··· GIVEN DATA ···

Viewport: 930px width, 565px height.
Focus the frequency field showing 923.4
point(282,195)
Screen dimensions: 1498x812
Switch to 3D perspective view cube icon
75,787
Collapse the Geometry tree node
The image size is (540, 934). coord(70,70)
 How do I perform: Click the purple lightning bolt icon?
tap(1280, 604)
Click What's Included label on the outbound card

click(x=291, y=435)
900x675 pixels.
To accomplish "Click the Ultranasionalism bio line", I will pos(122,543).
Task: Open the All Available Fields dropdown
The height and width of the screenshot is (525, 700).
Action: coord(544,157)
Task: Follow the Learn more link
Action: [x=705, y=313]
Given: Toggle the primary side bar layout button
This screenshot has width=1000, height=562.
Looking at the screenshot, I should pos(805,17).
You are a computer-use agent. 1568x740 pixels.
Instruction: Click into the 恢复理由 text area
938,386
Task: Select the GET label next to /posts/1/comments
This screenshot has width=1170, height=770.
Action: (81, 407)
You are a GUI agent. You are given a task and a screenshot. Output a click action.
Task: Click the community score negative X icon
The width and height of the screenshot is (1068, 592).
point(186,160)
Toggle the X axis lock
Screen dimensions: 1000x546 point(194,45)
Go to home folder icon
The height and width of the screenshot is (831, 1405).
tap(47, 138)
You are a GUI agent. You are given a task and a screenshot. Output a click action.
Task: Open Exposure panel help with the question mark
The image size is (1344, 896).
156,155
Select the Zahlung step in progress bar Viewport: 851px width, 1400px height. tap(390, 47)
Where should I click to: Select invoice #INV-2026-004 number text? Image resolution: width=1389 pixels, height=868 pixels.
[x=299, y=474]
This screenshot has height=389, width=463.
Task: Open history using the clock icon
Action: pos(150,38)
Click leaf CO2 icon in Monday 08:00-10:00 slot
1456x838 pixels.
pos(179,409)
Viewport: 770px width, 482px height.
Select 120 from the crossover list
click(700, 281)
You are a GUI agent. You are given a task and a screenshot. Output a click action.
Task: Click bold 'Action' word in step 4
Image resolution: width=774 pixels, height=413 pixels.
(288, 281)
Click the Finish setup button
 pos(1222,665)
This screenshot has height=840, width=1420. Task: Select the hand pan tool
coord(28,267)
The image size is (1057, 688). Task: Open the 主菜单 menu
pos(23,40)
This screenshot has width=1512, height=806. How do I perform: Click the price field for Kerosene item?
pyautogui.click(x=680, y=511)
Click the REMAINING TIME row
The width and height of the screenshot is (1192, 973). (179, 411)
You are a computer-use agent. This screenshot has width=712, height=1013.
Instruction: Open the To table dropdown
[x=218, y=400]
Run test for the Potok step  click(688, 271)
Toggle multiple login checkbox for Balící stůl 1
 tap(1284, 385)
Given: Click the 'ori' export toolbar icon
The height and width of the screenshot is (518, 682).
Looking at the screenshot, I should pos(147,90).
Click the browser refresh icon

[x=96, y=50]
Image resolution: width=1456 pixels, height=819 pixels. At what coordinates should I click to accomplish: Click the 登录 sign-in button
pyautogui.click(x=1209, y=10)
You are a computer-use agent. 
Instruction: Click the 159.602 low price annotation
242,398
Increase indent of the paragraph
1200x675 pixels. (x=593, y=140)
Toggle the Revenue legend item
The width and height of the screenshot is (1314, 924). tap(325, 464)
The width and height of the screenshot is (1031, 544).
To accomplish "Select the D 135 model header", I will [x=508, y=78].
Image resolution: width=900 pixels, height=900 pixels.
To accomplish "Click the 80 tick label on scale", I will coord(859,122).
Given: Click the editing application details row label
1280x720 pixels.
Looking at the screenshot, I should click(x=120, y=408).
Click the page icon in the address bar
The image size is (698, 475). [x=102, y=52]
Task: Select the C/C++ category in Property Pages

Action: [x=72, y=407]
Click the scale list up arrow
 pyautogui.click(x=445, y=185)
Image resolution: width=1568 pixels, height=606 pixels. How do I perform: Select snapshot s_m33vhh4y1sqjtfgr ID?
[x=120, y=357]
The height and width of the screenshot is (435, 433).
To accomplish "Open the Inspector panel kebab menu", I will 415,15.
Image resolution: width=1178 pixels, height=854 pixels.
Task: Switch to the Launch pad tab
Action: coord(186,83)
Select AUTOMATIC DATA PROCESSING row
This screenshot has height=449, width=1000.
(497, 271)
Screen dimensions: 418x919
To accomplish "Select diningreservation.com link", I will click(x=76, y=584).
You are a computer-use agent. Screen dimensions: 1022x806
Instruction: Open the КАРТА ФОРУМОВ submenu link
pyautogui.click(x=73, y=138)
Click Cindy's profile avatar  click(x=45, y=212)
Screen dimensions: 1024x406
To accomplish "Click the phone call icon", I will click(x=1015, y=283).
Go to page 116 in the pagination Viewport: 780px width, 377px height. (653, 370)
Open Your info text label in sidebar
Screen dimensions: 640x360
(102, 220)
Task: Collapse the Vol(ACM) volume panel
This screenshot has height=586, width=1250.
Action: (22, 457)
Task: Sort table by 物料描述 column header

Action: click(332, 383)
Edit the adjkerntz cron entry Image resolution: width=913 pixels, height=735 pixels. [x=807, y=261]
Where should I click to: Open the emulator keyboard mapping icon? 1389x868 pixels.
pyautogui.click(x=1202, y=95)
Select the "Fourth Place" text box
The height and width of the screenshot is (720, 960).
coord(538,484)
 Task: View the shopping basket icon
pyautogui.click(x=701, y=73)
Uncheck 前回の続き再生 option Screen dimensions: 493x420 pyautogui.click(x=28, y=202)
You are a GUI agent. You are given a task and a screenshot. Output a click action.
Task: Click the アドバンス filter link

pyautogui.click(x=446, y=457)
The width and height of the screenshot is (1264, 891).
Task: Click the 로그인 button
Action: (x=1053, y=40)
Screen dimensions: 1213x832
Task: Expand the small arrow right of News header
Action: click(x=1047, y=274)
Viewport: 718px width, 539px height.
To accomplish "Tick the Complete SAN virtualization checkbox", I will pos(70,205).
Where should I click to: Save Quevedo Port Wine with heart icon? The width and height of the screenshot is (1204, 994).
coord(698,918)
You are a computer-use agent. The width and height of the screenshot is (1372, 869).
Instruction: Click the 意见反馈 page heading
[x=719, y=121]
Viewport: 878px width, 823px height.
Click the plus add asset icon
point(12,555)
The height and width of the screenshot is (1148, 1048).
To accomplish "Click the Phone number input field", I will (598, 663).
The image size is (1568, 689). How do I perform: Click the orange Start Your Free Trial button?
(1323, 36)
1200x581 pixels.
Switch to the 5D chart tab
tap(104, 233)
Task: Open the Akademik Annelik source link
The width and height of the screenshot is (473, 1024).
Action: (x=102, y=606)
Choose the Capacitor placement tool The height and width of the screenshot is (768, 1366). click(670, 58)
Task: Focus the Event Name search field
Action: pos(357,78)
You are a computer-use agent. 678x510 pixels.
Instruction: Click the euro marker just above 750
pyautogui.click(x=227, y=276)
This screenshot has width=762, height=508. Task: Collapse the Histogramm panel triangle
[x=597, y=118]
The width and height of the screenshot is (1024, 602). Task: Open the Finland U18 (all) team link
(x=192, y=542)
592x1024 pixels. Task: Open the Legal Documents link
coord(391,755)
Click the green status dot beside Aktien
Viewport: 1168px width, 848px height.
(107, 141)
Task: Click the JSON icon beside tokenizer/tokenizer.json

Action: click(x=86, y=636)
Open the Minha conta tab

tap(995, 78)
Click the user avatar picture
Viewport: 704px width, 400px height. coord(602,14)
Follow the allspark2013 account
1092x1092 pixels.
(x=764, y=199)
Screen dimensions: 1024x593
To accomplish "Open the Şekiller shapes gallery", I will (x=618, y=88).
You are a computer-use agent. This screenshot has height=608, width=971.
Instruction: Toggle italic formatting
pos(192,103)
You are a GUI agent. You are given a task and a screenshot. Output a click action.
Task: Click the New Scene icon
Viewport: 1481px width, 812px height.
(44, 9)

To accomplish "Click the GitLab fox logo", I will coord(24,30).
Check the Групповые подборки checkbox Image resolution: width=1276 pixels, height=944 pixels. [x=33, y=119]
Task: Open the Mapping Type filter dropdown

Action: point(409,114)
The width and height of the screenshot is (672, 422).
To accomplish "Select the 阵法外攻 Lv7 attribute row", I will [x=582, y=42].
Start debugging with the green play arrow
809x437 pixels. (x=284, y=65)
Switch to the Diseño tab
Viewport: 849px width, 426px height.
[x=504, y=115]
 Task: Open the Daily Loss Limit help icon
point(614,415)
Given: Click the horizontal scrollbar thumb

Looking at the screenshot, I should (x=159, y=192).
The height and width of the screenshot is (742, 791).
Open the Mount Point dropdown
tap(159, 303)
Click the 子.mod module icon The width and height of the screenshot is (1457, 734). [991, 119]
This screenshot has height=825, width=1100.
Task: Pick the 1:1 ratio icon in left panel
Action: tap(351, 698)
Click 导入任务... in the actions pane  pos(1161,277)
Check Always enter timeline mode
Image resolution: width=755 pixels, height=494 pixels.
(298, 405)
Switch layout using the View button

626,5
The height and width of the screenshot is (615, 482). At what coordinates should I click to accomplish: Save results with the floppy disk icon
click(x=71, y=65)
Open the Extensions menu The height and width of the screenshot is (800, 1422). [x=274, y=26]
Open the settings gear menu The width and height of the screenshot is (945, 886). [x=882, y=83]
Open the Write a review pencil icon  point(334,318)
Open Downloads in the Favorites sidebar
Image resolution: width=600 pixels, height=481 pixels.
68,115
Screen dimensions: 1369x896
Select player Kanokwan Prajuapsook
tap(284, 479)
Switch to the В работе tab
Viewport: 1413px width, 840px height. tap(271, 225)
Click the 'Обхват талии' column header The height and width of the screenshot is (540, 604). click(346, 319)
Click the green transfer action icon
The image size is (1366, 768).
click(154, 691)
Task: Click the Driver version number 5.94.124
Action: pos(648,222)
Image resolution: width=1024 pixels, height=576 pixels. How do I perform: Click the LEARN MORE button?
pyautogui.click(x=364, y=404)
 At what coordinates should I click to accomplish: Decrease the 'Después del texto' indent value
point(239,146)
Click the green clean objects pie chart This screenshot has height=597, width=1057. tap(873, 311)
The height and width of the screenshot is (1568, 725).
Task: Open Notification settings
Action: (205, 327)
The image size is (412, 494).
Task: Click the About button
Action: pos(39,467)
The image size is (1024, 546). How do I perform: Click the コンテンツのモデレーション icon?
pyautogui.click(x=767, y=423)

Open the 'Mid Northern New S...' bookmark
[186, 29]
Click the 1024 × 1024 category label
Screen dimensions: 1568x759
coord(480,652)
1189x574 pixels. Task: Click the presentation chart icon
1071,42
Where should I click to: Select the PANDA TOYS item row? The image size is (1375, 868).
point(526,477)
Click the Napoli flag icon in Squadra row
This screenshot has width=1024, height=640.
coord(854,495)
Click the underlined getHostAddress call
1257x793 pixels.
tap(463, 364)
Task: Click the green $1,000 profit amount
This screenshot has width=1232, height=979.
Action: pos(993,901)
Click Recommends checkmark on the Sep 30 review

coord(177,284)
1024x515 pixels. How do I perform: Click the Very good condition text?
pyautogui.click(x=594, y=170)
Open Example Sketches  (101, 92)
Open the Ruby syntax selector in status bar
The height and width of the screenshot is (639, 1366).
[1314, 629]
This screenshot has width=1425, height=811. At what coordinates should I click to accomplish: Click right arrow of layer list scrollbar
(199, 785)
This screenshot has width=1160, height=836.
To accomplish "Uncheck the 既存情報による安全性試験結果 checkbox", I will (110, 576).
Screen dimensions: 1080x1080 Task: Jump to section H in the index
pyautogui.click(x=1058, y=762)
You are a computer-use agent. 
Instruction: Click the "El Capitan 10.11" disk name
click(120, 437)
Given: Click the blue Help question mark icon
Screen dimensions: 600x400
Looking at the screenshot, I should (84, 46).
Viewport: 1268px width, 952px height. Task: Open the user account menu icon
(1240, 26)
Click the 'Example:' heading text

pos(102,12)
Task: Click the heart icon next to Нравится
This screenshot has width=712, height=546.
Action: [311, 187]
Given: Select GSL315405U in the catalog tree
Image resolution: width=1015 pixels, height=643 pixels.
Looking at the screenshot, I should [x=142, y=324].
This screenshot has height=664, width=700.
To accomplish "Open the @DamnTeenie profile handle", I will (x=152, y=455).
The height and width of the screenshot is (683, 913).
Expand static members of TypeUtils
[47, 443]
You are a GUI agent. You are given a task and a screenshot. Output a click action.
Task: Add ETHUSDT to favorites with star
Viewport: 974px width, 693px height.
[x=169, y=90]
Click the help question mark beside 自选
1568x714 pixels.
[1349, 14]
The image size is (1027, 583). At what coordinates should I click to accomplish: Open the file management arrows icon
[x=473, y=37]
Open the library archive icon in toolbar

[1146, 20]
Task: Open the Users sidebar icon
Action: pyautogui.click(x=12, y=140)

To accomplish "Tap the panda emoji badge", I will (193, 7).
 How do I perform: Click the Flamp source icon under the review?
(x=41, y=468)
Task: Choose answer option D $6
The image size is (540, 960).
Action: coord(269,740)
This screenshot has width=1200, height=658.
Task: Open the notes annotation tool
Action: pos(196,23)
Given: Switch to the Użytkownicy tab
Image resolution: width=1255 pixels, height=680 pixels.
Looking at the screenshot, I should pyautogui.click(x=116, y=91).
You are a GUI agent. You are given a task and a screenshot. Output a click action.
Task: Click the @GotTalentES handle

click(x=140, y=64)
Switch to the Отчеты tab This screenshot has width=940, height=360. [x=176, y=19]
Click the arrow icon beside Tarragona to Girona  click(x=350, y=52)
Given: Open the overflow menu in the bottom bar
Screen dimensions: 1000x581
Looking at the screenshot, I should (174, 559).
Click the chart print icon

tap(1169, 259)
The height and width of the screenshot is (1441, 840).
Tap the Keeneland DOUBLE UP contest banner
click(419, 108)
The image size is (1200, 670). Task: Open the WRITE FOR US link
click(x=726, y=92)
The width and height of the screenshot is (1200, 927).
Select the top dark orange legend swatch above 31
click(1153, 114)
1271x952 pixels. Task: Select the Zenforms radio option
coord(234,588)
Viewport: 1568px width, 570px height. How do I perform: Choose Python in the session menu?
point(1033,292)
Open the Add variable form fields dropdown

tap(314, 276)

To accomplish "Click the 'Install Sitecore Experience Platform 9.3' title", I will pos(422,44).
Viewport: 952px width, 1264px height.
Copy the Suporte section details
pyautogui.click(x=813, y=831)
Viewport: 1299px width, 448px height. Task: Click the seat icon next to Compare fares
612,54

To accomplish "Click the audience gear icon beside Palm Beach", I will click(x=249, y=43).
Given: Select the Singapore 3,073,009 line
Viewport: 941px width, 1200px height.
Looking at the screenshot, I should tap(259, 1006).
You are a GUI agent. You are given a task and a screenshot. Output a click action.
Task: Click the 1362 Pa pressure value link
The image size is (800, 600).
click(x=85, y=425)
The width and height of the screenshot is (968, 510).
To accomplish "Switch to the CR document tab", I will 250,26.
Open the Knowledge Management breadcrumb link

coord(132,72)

···

• **THE TASK**
Starting at the line above that contains "This screenshot has width=1170, height=770.", write out each line exactly until the line that contains "Go to home folder icon" has been written, and stop there.

• **RESPONSE**
This screenshot has width=1170, height=770.
Action: (81, 407)
You are a GUI agent. You are given a task and a screenshot. Output a click action.
Task: Click the community score negative X icon
The width and height of the screenshot is (1068, 592).
point(186,160)
Toggle the X axis lock
Screen dimensions: 1000x546 point(194,45)
Go to home folder icon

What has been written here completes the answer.